Across all the entries, tally the lines holding the word "will", and give the number by itself.

### MATERIAL FOR THE TASK
Segment Open

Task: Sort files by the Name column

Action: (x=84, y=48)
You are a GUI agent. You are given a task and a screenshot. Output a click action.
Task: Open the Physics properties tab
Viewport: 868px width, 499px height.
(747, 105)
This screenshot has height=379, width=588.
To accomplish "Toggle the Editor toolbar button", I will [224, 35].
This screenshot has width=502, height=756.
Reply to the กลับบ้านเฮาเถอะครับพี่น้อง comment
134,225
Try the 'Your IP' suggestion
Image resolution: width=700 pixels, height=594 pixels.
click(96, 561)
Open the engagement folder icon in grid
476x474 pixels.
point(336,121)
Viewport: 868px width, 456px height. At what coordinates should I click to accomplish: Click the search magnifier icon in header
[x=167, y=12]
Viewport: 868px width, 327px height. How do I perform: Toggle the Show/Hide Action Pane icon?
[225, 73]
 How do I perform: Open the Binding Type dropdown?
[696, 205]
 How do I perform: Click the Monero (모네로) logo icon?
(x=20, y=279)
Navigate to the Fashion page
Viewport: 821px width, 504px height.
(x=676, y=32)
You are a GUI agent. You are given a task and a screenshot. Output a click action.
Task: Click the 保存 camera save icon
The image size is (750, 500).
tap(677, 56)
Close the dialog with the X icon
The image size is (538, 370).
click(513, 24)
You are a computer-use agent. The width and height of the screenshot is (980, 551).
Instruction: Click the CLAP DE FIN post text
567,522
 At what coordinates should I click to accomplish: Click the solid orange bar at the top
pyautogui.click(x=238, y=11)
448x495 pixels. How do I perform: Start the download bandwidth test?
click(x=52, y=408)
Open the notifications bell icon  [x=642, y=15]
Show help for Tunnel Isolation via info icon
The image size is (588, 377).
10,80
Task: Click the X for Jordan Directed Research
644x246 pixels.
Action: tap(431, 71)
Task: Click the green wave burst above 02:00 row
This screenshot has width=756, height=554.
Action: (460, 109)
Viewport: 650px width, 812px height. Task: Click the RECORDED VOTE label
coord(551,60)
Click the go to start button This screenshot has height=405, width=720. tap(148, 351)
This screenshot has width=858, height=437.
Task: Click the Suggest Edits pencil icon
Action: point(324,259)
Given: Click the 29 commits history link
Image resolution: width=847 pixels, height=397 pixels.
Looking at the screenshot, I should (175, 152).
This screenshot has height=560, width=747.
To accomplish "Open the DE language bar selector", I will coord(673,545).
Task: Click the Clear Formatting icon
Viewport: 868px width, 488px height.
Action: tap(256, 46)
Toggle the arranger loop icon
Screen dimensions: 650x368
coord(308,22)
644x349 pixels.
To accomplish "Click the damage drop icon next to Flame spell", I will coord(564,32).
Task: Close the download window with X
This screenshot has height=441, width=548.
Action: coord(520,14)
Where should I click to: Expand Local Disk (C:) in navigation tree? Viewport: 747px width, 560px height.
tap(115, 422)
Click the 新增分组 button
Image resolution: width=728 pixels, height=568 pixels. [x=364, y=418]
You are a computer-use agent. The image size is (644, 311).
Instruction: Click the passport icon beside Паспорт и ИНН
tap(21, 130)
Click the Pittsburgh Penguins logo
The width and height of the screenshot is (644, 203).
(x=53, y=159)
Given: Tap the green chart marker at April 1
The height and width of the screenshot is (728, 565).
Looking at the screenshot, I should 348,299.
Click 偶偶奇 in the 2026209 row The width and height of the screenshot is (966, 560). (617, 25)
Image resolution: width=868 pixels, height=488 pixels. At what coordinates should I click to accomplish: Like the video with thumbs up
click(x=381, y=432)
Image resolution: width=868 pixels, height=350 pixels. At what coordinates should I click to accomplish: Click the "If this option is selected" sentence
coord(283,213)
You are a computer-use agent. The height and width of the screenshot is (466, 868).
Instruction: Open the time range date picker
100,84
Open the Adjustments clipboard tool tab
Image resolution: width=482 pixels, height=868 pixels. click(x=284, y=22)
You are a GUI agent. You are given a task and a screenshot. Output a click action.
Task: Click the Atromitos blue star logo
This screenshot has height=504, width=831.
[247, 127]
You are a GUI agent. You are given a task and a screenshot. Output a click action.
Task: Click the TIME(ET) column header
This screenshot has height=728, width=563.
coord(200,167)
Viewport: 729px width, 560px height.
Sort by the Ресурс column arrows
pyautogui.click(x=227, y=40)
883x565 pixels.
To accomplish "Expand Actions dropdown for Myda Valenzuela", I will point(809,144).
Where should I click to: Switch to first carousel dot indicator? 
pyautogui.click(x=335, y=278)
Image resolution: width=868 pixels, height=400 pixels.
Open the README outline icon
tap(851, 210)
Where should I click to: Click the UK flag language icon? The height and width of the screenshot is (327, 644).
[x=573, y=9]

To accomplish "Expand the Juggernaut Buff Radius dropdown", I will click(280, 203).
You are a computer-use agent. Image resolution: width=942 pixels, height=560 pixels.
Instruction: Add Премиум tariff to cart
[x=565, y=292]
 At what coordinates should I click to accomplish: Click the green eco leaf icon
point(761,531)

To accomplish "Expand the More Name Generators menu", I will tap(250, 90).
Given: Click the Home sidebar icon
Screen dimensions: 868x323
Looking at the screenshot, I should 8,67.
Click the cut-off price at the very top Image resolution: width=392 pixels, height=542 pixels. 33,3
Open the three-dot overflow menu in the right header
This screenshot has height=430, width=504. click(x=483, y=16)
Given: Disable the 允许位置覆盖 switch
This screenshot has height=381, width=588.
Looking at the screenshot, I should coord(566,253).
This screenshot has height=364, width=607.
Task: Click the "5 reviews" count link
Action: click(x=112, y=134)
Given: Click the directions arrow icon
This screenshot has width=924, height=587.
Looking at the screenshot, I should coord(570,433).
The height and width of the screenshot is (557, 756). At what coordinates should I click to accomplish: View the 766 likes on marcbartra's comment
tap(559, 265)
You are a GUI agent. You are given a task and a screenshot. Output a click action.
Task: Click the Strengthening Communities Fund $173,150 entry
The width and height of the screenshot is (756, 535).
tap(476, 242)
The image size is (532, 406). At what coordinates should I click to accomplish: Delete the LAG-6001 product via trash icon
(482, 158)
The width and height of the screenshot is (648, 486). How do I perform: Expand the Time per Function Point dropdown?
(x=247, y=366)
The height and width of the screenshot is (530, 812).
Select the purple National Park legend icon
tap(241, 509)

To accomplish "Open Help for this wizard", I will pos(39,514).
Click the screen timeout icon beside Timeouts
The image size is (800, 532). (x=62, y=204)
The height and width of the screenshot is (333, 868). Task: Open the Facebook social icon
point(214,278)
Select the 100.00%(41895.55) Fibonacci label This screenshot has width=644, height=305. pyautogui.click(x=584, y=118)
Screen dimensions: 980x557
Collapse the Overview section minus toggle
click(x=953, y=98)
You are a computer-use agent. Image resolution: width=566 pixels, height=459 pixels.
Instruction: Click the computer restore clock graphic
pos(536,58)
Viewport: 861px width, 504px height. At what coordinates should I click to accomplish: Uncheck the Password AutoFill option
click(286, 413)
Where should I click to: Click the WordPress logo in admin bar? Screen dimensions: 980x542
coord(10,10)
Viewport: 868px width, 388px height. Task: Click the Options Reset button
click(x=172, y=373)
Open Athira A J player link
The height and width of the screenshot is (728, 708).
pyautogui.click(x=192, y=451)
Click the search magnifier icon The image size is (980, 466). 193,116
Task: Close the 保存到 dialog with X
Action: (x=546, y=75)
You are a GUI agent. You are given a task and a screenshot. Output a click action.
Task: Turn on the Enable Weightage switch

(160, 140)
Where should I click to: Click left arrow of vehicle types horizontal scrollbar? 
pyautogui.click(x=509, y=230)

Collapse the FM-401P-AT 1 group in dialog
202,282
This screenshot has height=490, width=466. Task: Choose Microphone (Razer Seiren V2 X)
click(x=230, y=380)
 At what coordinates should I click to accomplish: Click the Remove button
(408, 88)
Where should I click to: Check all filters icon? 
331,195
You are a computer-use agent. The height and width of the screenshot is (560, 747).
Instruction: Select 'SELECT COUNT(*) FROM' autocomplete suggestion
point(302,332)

Segment Closed

### WRITTEN ANSWER
7